Report back every line below that carries the word "logo".
BEGIN Data shown
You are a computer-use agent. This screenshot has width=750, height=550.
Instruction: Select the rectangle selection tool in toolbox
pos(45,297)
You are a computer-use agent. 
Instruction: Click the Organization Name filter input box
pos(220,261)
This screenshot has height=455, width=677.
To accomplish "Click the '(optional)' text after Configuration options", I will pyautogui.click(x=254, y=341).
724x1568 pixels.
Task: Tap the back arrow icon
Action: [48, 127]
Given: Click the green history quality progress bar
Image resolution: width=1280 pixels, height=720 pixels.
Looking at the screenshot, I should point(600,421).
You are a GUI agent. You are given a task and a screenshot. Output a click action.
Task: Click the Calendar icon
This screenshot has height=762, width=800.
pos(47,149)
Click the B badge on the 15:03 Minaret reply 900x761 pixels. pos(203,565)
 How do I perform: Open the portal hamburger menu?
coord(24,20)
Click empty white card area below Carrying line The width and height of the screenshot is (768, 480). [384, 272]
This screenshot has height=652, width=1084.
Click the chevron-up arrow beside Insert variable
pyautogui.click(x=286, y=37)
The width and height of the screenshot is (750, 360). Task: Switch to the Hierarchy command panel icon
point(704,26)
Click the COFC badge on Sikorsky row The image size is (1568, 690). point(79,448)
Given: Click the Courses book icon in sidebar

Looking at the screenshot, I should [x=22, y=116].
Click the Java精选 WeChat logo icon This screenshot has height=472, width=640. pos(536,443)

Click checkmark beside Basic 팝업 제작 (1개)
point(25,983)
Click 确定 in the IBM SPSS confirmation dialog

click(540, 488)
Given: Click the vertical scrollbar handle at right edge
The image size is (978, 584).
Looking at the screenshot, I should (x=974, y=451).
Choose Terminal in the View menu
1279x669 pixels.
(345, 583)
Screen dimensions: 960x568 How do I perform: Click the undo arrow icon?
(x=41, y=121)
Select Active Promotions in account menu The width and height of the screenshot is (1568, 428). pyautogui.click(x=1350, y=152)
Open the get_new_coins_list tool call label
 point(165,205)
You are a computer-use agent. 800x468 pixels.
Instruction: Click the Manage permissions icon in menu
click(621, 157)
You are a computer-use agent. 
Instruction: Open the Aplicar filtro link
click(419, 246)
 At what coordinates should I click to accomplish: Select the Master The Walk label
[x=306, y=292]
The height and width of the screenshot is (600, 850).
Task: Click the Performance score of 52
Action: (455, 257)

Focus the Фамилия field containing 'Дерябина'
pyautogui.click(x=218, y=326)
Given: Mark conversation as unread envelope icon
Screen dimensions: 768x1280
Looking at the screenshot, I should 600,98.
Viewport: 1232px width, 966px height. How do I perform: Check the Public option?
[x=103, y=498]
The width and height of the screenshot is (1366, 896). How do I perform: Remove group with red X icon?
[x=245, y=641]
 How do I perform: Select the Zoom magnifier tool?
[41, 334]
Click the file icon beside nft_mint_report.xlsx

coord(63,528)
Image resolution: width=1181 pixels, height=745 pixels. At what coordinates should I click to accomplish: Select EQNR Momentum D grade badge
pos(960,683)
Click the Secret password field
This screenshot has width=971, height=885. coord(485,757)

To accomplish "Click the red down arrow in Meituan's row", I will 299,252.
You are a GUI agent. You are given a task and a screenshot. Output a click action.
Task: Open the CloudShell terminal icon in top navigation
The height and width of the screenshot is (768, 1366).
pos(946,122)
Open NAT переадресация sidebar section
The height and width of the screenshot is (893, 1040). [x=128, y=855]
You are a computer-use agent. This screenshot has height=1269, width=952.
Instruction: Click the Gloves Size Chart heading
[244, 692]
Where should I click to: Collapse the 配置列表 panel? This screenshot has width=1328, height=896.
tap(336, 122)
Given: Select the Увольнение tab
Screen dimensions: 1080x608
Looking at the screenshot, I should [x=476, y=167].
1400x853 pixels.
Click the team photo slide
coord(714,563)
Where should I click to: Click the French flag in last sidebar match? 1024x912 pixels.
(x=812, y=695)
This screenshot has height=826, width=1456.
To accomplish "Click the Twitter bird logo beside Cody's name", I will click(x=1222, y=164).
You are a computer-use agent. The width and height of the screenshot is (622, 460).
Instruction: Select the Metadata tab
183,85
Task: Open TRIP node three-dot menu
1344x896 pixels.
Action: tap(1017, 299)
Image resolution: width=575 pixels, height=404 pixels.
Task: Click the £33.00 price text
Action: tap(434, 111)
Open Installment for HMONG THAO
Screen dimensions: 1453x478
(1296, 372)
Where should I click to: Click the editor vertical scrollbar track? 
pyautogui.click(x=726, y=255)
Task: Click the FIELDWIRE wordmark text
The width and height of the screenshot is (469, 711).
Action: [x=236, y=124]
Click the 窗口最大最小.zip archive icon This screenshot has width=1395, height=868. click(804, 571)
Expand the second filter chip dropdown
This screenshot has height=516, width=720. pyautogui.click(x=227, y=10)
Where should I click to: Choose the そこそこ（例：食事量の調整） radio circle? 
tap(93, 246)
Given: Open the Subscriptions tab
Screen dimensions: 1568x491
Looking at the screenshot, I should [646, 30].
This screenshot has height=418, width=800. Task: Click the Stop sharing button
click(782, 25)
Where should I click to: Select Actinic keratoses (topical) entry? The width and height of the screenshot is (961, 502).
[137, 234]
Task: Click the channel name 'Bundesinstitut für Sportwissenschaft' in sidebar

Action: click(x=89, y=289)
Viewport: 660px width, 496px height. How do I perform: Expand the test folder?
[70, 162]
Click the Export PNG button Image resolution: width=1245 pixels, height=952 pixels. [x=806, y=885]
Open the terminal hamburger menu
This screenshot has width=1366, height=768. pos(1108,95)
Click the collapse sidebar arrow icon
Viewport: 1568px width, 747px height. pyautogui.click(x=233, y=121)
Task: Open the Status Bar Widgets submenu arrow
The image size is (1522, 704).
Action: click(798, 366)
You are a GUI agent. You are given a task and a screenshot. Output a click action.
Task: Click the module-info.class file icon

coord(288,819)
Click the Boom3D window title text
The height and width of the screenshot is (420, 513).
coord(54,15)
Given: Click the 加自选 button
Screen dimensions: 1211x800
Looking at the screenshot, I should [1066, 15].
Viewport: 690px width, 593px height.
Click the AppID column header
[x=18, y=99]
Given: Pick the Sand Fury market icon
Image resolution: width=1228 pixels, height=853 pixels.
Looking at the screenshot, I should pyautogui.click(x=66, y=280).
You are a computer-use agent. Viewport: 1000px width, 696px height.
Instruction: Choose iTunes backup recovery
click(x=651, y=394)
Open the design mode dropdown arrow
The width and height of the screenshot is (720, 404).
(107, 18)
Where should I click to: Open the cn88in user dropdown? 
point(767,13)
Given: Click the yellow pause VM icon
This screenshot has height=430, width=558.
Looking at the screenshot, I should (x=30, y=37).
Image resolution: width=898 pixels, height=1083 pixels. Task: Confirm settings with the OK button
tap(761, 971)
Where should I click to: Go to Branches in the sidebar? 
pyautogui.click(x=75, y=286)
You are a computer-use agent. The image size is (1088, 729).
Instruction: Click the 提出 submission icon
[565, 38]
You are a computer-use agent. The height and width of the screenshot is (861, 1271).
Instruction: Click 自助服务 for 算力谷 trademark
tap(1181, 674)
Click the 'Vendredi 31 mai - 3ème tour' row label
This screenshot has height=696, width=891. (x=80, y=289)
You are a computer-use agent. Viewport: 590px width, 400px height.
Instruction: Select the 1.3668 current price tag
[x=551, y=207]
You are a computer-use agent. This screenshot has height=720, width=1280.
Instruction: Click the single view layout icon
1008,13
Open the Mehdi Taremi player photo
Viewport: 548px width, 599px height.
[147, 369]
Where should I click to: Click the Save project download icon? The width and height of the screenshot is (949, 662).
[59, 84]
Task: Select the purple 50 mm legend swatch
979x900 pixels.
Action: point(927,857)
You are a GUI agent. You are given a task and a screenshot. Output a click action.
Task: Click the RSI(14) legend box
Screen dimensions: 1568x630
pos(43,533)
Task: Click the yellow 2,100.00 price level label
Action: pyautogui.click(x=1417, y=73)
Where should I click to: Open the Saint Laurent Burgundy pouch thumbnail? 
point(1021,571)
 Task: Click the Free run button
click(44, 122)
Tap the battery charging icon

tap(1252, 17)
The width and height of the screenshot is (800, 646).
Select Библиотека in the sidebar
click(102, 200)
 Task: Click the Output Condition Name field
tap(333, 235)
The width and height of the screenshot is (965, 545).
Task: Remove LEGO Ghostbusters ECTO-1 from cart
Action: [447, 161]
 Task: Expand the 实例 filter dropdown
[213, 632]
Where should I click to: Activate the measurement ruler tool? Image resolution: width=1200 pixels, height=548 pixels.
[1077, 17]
END Data shown
### Task solution
Click the Java精选 WeChat logo icon This screenshot has height=472, width=640. pos(536,443)
To accomplish "Click the Twitter bird logo beside Cody's name", I will click(x=1222, y=164).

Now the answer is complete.